# PROBLEM TO SOLVE:
Please transcribe exactly, and only, the lines of the data below between the line holding "Reload the page using the refresh icon" and the line holding "Given: Add a text box from toolbar", inclusive.

# Collected data entries:
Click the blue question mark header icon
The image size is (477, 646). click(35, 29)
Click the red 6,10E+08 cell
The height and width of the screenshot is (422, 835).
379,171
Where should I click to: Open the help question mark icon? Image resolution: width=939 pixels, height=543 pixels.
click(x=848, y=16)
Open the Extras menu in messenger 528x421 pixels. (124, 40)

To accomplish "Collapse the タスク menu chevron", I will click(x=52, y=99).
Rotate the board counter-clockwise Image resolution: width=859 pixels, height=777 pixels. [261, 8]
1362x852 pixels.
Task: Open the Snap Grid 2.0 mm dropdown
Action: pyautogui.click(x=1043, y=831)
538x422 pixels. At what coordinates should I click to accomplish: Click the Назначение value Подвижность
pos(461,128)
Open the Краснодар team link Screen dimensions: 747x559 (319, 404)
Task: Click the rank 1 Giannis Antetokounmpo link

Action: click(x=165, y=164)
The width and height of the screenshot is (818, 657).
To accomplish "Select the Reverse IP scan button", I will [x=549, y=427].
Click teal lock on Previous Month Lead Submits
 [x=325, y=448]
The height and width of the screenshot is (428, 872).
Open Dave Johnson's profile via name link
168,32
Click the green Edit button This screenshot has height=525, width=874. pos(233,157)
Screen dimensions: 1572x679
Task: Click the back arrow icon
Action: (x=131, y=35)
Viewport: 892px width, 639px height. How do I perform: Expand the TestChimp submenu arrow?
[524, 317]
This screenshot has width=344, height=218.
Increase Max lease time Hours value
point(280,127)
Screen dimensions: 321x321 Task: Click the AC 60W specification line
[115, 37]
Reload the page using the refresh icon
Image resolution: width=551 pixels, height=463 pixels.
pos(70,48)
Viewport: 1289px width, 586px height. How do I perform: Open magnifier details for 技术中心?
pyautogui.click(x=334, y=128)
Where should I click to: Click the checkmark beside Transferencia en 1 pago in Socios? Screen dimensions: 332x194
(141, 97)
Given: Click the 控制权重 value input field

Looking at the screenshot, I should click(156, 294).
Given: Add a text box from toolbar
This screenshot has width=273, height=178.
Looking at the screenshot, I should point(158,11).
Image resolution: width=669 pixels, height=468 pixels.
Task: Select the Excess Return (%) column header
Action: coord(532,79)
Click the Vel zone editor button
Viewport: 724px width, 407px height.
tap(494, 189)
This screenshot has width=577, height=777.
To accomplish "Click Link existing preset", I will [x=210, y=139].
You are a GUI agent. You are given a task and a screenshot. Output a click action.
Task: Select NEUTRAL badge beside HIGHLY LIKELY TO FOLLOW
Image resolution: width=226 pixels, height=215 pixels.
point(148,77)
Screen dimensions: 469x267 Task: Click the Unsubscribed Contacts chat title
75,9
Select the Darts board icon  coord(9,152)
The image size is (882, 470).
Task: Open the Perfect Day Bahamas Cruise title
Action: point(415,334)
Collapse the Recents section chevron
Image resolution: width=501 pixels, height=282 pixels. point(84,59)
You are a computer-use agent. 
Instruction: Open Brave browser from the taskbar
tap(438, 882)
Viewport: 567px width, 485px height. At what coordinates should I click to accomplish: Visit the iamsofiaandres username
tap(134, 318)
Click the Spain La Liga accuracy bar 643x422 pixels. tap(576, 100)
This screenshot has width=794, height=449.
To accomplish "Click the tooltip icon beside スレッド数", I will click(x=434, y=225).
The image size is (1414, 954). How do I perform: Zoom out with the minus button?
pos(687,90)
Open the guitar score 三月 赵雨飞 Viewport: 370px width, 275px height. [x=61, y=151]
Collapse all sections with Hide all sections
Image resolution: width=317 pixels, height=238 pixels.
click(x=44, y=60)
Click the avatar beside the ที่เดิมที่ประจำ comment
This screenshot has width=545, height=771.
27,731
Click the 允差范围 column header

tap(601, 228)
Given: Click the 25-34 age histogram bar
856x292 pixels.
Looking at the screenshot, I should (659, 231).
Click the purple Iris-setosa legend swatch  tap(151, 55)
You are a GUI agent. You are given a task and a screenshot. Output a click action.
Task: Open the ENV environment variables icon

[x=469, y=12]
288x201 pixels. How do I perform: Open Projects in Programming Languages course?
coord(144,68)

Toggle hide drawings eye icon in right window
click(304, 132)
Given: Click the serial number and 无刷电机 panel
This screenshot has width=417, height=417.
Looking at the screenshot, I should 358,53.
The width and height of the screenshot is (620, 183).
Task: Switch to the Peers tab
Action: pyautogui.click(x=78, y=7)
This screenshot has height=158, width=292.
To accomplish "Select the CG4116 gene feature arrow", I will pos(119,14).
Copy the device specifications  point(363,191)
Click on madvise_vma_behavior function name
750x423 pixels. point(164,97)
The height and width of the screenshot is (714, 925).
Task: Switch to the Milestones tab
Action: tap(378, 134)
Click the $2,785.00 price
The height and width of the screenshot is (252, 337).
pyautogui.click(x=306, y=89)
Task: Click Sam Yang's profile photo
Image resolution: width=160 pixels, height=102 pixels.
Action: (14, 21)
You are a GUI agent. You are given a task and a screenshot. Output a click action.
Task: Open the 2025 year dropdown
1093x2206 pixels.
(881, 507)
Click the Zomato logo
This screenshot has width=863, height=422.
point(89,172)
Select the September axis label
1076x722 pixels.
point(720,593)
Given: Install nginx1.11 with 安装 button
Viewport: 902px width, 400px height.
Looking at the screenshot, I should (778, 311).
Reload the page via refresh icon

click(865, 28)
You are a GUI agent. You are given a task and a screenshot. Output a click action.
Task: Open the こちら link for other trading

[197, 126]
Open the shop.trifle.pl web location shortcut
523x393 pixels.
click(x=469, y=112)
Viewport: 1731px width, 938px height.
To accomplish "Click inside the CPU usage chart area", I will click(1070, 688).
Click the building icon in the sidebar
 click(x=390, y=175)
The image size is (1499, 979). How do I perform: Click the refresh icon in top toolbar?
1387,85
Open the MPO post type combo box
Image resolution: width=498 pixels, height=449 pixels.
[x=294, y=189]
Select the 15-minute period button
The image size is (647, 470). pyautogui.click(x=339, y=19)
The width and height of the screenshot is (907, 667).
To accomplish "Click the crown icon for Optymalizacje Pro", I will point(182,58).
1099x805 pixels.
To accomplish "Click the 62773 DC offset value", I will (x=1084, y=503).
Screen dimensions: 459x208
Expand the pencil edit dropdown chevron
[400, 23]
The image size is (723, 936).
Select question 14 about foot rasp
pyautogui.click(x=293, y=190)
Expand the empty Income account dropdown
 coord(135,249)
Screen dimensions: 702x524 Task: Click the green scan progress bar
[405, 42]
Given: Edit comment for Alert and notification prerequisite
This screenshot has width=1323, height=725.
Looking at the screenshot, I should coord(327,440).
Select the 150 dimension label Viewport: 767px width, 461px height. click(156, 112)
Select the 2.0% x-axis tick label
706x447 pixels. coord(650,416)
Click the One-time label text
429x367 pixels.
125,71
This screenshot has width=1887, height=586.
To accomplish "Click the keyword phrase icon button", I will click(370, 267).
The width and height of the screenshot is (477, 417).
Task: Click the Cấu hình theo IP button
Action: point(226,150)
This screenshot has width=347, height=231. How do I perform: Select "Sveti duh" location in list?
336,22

# EXERCISE ANSWER:
Reload the page using the refresh icon
Image resolution: width=551 pixels, height=463 pixels.
pos(70,48)
Viewport: 1289px width, 586px height. How do I perform: Open magnifier details for 技术中心?
pyautogui.click(x=334, y=128)
Where should I click to: Click the checkmark beside Transferencia en 1 pago in Socios? Screen dimensions: 332x194
(141, 97)
Given: Click the 控制权重 value input field

Looking at the screenshot, I should click(156, 294).
Given: Add a text box from toolbar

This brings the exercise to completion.